Loria 2013 - Tuesday 19th November 2013 - The void - an interesting place for network security monitoring.

Bailey, Michael, et al. [IMS] defines in 2005 black-hole monitoring as the monitoring of unused or dark address space. Nowadays (in 2013), the IPv4 address.[1] is becoming a scarce resource and by so the definition of black-hole monitoring can be extended to the monitoring of temporarily unused address space. The address space (even if unused) must be announced globally on Internet and visible by the majority of the Autonomous System (AS) just like any used address space.

In our experiments, the address allocation given for monitoring influences the data collected not only due to residual network activities (from previous usage of the address space) but also links to its number addressing. Spelling errors play also a significant role into the data collected from dark address space as discovered in one of our experiment [AnotherPerspective].

Black-hole monitoring has to be seen as a sampled measurement of the Internet noise. The information collected represents a subset of the Internet noise traffic. The behavior of such traffic is erratic as the network traffic not only depends of the size of the monitored black-hole subnet but also on the events occurring on the Internet as a whole. But also on the selected subnet who could be more prone to spelling errors.

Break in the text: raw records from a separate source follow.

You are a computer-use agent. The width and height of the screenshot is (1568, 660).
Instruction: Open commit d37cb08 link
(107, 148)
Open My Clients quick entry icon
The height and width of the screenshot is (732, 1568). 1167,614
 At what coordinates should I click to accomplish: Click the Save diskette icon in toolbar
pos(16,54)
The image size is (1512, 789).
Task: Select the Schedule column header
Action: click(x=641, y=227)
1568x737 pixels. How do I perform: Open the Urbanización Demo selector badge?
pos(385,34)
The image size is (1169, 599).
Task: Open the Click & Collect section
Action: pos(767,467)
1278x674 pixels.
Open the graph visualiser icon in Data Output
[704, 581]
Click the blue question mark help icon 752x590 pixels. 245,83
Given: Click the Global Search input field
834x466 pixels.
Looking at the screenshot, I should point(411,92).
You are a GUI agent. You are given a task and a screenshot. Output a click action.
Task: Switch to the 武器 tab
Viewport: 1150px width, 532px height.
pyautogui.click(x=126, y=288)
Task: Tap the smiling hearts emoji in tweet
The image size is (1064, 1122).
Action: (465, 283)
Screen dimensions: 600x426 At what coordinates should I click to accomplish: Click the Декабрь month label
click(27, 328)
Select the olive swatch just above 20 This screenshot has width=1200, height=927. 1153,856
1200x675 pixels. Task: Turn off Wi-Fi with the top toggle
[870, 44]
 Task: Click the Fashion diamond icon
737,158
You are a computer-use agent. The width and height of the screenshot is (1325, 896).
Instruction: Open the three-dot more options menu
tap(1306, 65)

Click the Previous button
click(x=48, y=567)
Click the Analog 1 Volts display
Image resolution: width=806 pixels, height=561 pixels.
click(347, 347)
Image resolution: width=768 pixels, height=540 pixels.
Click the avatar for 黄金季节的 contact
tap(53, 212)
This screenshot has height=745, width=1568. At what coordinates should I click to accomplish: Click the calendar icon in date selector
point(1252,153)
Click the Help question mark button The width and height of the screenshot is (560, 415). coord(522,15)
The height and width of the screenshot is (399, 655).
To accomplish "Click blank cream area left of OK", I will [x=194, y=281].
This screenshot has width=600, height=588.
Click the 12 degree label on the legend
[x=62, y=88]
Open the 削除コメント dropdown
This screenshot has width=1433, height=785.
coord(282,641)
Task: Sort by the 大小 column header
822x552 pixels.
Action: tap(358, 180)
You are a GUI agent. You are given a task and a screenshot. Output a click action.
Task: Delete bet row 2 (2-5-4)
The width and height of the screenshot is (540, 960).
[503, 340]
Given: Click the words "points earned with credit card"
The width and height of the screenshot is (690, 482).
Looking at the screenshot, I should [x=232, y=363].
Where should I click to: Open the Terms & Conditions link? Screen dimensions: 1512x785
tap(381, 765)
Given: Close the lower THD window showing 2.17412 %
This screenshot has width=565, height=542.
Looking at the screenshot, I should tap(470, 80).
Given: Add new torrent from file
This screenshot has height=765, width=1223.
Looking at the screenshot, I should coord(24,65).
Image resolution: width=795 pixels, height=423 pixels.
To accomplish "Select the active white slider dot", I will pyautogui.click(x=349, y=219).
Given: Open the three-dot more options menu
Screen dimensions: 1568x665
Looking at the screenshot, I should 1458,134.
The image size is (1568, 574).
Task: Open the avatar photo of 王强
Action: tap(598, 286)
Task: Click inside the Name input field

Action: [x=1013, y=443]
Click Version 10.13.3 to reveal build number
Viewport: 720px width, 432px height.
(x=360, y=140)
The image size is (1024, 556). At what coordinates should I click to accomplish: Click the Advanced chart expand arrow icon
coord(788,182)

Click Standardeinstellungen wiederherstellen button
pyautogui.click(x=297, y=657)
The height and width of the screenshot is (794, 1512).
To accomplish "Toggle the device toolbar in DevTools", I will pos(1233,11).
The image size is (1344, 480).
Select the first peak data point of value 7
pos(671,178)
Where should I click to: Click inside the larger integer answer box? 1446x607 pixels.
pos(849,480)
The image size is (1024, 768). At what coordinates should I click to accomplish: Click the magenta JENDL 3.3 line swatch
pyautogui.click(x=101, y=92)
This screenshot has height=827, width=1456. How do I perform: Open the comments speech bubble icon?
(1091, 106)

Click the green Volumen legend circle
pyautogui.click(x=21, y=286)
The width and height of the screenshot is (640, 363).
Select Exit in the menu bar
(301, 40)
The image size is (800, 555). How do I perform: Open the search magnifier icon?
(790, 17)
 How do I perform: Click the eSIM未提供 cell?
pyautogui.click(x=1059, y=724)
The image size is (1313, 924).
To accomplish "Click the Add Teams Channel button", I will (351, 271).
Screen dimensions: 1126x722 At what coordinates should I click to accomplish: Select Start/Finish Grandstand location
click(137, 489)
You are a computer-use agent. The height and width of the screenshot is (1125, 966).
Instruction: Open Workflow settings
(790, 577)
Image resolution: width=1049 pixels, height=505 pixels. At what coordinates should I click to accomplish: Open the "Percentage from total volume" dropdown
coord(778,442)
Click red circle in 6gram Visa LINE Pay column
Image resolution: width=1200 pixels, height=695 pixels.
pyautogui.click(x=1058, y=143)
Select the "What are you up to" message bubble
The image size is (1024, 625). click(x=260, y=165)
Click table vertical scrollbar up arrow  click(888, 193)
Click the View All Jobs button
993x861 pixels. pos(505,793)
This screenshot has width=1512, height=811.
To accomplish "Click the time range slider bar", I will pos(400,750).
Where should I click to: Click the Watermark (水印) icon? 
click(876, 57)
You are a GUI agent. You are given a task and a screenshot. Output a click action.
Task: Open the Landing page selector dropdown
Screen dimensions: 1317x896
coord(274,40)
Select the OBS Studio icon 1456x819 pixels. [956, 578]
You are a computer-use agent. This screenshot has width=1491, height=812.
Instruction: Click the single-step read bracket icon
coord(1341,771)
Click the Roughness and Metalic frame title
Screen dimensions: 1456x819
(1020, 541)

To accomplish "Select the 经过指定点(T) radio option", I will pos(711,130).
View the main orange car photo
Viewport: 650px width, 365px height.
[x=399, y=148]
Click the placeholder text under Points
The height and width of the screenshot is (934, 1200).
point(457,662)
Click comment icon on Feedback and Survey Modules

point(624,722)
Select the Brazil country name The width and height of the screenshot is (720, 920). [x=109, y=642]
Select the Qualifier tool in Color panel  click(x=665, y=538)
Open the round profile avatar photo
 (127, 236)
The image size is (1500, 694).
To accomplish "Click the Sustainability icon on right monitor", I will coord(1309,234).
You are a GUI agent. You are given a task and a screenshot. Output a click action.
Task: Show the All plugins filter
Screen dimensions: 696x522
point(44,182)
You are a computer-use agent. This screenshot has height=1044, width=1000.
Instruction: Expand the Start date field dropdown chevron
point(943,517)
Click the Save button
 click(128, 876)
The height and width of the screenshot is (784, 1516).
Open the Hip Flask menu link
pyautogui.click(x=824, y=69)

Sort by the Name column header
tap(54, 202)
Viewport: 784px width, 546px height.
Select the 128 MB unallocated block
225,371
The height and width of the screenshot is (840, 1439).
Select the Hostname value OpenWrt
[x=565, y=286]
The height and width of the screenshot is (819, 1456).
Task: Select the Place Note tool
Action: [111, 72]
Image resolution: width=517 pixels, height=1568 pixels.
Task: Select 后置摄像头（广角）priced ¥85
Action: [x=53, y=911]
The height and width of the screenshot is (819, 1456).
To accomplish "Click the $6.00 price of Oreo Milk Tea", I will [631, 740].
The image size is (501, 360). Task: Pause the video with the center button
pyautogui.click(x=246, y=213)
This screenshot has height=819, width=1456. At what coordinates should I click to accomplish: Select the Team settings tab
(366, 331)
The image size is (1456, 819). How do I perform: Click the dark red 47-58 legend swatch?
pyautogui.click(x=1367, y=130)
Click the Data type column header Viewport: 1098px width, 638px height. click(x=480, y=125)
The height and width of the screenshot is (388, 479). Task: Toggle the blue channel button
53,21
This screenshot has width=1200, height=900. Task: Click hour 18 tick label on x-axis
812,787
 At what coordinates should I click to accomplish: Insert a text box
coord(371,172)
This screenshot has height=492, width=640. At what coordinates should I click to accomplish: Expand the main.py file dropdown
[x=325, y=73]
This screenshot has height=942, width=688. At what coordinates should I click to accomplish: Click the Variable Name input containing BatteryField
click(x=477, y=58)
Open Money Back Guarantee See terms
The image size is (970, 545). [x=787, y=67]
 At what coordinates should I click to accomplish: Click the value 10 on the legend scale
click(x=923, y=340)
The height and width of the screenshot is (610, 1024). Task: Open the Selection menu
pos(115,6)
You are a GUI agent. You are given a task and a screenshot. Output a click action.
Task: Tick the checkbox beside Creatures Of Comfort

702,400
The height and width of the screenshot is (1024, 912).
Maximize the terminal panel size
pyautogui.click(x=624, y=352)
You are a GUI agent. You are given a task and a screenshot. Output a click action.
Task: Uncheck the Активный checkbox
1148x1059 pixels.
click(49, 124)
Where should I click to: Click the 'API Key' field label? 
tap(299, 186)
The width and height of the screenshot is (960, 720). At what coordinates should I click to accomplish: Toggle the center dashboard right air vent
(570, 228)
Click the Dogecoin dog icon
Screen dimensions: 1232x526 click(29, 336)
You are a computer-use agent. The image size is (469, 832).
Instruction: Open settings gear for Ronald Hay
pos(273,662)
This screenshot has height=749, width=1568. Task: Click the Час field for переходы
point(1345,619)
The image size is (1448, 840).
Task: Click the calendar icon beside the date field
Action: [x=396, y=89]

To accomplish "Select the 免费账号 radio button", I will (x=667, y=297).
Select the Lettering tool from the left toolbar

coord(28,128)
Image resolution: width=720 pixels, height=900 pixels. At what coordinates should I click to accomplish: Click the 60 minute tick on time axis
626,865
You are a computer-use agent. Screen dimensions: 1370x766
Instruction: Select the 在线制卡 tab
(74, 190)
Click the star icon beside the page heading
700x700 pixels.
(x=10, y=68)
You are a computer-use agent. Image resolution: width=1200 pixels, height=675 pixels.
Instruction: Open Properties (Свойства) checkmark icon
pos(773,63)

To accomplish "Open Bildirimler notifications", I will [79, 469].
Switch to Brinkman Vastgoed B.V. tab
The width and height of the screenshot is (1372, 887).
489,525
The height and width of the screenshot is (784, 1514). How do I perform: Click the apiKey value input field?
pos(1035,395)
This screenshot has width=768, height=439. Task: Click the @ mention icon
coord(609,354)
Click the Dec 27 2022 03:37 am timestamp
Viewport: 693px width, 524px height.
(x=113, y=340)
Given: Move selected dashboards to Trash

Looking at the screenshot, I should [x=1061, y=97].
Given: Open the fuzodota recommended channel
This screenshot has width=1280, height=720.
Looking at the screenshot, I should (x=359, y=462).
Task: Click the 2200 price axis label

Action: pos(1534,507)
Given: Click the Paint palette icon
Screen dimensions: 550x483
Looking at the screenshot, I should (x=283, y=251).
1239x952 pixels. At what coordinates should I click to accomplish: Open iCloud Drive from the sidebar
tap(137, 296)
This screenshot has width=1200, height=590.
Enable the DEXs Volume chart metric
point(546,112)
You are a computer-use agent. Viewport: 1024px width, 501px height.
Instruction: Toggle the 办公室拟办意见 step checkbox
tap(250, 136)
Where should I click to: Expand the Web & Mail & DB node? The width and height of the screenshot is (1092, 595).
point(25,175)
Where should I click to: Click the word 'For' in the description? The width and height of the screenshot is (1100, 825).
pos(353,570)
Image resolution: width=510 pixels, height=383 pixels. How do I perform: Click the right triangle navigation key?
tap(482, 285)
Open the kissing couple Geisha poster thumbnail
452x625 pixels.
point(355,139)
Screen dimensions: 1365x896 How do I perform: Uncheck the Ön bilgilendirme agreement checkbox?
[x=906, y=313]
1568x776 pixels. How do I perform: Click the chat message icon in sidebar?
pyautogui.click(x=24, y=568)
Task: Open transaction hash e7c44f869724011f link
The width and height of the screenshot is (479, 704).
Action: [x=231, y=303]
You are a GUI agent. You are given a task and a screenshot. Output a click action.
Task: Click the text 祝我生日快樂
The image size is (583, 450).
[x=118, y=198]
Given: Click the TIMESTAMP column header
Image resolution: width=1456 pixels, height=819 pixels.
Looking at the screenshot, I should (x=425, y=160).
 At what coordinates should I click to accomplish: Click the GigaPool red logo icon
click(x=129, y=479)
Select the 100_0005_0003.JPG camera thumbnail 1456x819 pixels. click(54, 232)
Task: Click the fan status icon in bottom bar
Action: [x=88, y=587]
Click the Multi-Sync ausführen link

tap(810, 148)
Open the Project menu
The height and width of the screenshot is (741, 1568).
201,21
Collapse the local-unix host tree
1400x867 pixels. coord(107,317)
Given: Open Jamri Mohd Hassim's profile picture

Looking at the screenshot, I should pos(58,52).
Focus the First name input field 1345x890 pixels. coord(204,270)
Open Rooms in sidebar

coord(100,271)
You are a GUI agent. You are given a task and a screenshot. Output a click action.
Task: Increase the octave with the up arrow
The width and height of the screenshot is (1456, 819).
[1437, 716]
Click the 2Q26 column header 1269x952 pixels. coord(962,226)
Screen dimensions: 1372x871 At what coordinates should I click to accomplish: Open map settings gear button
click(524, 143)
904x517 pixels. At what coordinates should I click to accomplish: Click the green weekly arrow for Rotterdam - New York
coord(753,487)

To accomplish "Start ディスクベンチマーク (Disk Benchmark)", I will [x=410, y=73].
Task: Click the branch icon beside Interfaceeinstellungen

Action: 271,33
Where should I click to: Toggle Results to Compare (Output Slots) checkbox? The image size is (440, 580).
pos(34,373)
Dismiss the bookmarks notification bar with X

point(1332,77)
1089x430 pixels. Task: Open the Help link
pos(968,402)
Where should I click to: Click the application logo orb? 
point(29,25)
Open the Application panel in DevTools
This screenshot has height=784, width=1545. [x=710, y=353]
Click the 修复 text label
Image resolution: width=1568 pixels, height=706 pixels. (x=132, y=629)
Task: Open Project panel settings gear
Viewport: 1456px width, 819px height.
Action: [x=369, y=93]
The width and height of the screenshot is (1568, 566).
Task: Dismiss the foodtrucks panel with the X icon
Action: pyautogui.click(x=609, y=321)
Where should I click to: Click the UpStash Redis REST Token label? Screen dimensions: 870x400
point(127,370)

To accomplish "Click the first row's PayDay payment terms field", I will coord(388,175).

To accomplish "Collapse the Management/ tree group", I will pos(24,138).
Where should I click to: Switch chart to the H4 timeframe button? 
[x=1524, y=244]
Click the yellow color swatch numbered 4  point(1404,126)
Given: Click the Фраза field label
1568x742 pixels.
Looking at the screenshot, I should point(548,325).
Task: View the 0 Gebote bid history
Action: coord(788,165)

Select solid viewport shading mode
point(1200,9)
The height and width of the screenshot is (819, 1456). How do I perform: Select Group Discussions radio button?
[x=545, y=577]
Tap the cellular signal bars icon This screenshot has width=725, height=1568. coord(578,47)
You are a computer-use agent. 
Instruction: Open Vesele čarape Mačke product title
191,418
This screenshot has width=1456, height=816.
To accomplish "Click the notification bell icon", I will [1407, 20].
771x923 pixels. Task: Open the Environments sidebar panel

While designing an adequate and long-term collection mechanisms for black-hole monitoring, the erratic behavior has to be taken into consideration to cope with low and high bandwidth usage (e.g. from one of our sensor, it’s not unusual to see a variation of bandwidth usage with a factor of ten).

As the traffic behavior tend to deviate at a regular interval, the analysis tend to be more complicated as you can question yourself about the proper operation of the network collection mechanisms (e.g. packet lost, errors). Netbeacon[Netbeacon] was developed in the context of such verification.

Once the packets are properly collected, the analysis of the collected data is another challenging element. Sampling a subeset of traffic helps to discover some tendencies of misconfiguration. As the data is collected on the large period of time (more than 1 year), an evolution about the misconfiguration can be drawn.

The black-hole data is collected from sensors capturing Ethernet frames installed in a dedicated network where the traffic is routed to. These frames are captured and a timestamp is added. The packets were then relayed via an encrypted tunnel to a collector where the packets are put into files which are rotated every five minutes. The resulted files are organized by day in order to be processed. When a file is ready a queue is updated which is polled by the processing programs.

Once a compressed file arrived it is processed with a chain of tools in order to distillate information. Hence, the protocol dissection is done with various tools. In addition to the protocol dissection, the data is enriched with other systems. The dissected and enriched packets are aggregated into documents which are index for further queries. Hence, it is possible to rank countries and organizations that own ASNs according their attacks and mis-configured systems.

As black-hole monitoring and especially its dataset analysis can be a huge topic, we propose research topic including dataset exchange to researchers in order to improve the understanding of Internet and its security.